*DATA FOR THIS EXERCISE*:
----------------------------------------
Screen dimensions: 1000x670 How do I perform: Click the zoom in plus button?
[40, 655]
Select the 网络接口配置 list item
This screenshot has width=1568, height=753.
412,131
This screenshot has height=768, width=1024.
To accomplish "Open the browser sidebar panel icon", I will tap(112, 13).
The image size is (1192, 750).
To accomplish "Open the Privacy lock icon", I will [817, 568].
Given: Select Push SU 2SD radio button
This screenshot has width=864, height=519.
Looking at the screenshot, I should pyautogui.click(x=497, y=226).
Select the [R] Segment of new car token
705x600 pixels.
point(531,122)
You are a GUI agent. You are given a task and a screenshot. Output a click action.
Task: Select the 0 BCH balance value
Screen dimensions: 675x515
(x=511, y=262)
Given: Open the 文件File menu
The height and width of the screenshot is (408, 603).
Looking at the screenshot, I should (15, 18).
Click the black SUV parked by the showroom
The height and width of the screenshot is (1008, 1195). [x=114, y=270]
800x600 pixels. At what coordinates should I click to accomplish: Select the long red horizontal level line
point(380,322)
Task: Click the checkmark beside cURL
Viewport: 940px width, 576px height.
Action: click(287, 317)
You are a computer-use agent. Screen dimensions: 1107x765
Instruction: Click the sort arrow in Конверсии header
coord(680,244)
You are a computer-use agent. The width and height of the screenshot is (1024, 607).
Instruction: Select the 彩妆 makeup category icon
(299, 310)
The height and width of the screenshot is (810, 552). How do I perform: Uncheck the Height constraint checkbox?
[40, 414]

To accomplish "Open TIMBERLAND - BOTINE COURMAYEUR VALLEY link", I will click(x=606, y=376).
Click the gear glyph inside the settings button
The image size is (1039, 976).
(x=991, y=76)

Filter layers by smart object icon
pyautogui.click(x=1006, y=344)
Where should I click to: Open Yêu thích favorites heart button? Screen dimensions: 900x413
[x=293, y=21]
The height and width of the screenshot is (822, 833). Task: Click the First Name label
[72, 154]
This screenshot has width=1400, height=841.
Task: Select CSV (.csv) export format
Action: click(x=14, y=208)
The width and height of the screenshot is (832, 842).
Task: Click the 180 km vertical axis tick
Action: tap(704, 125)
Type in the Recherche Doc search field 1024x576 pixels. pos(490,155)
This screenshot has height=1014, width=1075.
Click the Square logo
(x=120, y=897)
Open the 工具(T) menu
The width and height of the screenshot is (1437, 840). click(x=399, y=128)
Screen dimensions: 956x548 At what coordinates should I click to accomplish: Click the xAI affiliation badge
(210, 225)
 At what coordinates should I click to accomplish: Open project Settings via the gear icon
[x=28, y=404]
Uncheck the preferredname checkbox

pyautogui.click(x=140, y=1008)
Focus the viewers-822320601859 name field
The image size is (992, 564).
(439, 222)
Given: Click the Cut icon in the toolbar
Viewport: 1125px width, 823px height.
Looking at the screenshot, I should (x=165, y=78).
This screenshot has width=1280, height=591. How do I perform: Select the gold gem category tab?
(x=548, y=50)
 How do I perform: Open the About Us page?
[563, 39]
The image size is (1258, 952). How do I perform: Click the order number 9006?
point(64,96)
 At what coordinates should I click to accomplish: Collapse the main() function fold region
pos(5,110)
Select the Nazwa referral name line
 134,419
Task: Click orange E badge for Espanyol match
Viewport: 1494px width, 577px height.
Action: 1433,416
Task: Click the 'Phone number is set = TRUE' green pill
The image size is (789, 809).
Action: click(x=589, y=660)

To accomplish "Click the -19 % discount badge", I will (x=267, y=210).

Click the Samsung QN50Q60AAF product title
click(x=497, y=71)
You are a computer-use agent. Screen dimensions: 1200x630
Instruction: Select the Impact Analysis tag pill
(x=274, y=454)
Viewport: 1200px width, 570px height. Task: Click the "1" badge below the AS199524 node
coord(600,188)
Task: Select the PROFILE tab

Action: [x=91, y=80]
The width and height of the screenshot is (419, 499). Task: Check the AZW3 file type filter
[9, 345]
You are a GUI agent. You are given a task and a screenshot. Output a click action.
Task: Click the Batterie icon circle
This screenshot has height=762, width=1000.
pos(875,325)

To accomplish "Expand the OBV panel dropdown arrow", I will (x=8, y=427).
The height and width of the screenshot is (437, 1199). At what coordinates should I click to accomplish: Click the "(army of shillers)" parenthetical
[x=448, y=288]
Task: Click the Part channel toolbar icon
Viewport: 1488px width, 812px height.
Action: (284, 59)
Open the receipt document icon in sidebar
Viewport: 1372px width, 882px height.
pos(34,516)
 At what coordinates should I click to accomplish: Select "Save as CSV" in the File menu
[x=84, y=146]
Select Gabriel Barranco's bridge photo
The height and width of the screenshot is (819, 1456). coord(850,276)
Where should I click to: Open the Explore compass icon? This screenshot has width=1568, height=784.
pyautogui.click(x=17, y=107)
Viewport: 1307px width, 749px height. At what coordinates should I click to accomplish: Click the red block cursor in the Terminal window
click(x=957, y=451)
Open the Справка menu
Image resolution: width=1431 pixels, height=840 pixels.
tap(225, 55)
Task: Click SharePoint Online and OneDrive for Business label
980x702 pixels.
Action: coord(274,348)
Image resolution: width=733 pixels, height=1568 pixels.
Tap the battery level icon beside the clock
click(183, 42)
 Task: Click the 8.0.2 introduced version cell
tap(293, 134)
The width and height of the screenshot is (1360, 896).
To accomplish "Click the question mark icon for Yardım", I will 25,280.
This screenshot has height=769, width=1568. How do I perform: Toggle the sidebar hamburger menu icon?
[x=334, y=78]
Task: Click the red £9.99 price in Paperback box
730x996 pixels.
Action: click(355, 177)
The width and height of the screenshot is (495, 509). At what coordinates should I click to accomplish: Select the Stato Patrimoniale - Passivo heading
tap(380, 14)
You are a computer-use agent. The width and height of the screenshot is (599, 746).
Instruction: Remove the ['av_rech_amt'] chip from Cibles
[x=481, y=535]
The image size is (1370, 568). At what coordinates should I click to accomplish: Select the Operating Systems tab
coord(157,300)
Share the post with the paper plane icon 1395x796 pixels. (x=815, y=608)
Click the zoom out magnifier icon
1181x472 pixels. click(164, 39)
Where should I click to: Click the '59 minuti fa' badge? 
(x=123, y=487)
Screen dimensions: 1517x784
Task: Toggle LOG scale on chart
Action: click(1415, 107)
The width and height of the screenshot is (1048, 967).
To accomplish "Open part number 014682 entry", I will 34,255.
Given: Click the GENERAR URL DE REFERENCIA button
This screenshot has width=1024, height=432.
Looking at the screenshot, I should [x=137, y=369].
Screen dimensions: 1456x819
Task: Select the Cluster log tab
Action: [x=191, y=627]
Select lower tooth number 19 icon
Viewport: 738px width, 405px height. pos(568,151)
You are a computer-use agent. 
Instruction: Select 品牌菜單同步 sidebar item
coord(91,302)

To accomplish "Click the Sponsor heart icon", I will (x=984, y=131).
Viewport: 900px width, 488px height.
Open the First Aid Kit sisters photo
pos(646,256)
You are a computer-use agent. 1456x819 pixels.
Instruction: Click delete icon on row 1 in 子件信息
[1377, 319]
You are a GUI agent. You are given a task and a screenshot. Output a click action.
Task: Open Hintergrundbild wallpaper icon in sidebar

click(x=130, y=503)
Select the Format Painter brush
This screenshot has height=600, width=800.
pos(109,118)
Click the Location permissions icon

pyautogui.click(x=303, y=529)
----------------------------------------
*TASK PROMPT*: How many lines of the listing above include the word "panel"? Reply with the number alone.

*FINAL ANSWER*: 2